American psychologist

Richard D. Arvey is an American psychology professor.

== Biography ==
Arvey received a Bachelor of Arts degree in psychology in 1966 from Occidental College. He then attended University of Minnesota to study industrial psychology, earning a master's degree in 1968 and a doctorate in 1970.

Arvey has studied and consulted on issues involving employee selection, which helped him develop physical ability tests for selecting police and firefighter recruits for the City of Minneapolis. He also investigates the genetic influences of work behavior, such as job satisfaction and leadership, based on data from the Minnesota Twin Registry. In one study, Arvey et al. found that approximately 30% of the variance in leadership is genetically influenced while environmental factors contribute to the remaining differences.

He has researched factors determining work continuance in lottery winners and found that people who won more money and people who thought work was more important in a person's life were more likely to continue working.

In 1995, he was a signatory of a collective statement in response to The Bell Curve titled Mainstream Science on Intelligence, written by Intelligence editor Linda Gottfredson and published in the Wall Street Journal.

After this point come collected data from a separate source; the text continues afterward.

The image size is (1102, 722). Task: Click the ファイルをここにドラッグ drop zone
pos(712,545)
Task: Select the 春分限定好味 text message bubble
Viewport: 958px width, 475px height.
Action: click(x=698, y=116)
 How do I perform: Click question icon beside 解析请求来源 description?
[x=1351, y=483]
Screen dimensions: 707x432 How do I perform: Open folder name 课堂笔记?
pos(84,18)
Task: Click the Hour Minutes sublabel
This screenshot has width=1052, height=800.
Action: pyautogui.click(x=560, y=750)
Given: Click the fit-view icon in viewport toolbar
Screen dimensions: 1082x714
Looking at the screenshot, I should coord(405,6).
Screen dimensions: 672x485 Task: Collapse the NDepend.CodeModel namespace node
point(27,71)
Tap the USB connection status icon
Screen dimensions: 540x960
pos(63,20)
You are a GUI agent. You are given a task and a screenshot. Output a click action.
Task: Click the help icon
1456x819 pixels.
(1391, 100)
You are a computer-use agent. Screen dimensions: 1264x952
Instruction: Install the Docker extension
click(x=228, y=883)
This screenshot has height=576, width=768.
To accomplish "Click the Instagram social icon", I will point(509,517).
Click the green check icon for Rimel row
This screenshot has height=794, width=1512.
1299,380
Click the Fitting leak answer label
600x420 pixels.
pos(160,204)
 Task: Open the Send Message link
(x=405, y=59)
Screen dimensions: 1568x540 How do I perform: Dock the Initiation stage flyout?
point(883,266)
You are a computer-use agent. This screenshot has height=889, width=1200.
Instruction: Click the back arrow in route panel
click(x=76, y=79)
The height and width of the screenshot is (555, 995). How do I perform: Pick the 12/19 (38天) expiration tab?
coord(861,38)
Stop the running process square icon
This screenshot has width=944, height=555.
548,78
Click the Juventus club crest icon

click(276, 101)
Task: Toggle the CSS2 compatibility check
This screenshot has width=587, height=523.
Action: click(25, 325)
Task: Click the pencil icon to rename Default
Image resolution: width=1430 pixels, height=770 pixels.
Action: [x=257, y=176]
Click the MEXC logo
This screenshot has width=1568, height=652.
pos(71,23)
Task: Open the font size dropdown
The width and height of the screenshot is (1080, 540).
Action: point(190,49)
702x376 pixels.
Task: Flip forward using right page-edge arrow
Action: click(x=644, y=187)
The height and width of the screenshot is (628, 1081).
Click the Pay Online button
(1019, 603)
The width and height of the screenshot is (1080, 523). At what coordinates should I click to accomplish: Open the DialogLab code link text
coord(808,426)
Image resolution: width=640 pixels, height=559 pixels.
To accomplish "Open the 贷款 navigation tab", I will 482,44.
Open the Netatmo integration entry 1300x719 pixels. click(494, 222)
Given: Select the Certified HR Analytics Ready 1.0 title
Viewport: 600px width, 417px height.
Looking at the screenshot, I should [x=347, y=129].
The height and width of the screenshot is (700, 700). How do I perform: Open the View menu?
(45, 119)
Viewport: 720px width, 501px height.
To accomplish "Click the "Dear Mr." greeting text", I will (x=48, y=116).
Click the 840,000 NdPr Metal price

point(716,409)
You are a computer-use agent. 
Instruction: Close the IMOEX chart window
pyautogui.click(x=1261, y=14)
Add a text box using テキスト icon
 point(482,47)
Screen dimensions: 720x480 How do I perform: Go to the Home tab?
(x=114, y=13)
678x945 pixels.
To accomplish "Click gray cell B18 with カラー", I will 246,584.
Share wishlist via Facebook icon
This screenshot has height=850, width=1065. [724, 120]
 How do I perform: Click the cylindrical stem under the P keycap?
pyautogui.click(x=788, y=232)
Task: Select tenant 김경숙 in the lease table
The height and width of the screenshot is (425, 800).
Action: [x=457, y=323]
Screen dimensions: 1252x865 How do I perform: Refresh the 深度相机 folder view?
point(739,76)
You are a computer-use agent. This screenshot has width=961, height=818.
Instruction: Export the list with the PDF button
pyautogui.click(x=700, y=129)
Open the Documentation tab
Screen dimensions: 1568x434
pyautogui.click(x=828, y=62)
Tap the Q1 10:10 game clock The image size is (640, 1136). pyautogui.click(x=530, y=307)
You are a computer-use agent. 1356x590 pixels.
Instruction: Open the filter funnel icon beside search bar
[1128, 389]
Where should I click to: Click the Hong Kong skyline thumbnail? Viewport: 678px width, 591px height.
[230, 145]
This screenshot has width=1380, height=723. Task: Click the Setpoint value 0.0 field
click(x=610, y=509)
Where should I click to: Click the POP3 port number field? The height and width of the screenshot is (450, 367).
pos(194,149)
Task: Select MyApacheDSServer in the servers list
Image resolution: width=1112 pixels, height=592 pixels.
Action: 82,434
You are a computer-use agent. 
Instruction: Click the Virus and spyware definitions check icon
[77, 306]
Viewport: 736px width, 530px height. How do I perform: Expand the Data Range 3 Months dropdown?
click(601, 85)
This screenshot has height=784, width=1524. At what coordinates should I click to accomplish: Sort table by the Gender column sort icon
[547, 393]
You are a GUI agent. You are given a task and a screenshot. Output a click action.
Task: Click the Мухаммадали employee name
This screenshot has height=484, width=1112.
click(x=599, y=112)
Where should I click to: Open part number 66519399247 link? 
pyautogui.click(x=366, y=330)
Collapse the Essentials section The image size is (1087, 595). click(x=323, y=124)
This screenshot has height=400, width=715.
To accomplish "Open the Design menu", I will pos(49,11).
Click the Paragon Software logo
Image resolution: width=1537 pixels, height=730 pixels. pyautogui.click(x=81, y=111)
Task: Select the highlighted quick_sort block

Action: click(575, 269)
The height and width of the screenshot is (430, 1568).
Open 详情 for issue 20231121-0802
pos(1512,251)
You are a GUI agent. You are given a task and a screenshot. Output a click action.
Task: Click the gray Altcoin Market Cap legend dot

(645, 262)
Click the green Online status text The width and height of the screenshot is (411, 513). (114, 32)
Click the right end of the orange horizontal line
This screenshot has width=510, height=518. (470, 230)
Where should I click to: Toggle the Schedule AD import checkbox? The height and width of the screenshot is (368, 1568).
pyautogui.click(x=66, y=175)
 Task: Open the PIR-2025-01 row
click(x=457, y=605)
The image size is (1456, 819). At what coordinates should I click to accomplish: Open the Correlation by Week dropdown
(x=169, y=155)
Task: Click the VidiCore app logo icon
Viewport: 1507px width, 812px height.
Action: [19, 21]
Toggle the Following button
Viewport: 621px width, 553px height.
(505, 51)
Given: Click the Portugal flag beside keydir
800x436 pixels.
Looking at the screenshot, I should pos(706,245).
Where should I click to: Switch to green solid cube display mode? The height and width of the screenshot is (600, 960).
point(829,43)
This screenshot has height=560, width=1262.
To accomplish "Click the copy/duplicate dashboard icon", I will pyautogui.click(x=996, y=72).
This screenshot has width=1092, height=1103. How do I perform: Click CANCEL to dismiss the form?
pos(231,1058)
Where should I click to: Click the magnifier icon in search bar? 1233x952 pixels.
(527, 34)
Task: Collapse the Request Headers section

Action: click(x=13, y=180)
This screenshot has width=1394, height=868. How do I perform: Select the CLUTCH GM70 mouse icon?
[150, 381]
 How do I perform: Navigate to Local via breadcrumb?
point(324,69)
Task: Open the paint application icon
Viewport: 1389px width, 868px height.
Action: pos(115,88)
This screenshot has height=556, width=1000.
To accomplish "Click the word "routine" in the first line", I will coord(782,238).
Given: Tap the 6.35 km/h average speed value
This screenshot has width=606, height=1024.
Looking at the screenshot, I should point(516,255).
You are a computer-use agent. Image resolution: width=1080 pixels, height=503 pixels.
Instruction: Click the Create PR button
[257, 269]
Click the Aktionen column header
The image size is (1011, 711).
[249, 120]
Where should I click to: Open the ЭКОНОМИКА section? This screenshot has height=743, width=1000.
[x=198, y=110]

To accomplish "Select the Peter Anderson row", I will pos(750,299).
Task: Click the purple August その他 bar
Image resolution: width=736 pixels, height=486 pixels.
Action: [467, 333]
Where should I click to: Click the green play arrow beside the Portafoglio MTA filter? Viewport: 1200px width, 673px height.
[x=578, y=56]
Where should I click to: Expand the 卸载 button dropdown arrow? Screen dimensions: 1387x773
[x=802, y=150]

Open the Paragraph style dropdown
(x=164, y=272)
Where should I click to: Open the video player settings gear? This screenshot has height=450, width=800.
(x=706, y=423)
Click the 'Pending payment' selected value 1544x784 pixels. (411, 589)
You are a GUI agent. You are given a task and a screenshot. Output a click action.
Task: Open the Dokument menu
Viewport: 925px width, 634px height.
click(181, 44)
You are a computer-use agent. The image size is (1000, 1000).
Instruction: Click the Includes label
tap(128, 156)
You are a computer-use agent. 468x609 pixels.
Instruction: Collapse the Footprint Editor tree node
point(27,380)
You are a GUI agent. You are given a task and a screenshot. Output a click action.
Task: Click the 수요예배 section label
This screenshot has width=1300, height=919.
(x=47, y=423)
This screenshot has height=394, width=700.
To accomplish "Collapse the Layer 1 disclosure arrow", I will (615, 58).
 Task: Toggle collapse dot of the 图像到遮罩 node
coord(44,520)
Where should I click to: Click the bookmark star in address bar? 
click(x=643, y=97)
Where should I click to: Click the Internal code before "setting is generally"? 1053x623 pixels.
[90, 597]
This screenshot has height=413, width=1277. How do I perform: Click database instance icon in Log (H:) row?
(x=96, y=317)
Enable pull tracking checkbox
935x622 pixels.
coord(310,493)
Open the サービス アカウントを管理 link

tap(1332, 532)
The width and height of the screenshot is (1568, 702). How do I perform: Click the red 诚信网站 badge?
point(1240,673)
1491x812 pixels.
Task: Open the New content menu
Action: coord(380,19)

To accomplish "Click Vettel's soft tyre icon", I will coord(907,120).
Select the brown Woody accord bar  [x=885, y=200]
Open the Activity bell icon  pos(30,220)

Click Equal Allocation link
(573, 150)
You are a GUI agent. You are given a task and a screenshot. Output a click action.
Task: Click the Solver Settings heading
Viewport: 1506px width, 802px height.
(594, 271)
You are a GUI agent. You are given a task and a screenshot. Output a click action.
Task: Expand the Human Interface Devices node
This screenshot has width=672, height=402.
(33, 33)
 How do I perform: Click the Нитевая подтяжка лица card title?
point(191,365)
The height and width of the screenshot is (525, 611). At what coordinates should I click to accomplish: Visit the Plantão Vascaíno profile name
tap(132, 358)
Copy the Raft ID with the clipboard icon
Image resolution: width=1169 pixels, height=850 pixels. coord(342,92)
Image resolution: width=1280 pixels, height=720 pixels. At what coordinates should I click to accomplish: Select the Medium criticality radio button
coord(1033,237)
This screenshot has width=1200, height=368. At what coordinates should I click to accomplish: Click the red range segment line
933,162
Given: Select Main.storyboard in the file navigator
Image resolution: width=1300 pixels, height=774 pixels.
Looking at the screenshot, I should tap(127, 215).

He currently teaches MBA Students and guides Research Candidates at the National University of Singapore (NUS) Business School in Singapore.

==Publications==

- Arvey RD. Fairness in Selecting Employees, Addison-Wesley, 1979; revised ed., 1988. ISBN 0-201-00070-9
- Arvey RD, Jockin V, McGue M. Perceived victimization moderates self-reports of workplace aggression and conflict. Journal of Applied Psychology
- Arvey RD, Liao H, Butler R. Prediction of work injury frequency and duration among firefighters. Journal of Occupational Health Psychology 2001.
- Arvey RD, Campion J. Being there: Writing the highly cited article. Personnel Psychology, 1999.
- Arvey RD, McCall B, Cavanaugh M. Genetic influences on job and occupational switching. Journal of Vocational Behavior, 1997.
- Arvey RD, Yang H, Sackett P. Statistical power and costs in training evaluation: Some new considerations. Personnel Psychology.
- Arvey RD, Cole D, Maxwell S, Salas E. How the power of MANOVA can both increase and decrease as a function of the intercorrelations among the dependent variable. Psychological Bulletin, 1994.
- Arvey RD, Landon T, Nutting S, Maxwell S. The Development of Physical Ability Tests for Police Officers: a construct validation approach. Journal of Applied Psychology, 1992.
- Arvey RD, Bouchard T, Segal N, Abraham L. Job Satisfaction: Environmental and Genetic Components. Journal of Applied Psychology, 1992.
- Arvey RD, Campion J. The Employment Interview: A Summary and Review of Recent Research. Personnel Psychology, 1982.
- Arvey RD, Ivancevich J. Punishment in Organizations: A Review, Propositions and Research Suggestions. Academy of Management Review, 1980.
- Colarelli, S. M. & Arvey, R.A. (Eds.) (2015). Biological Foundations of Organizational Behavior. Chicago: University of Chicago Press.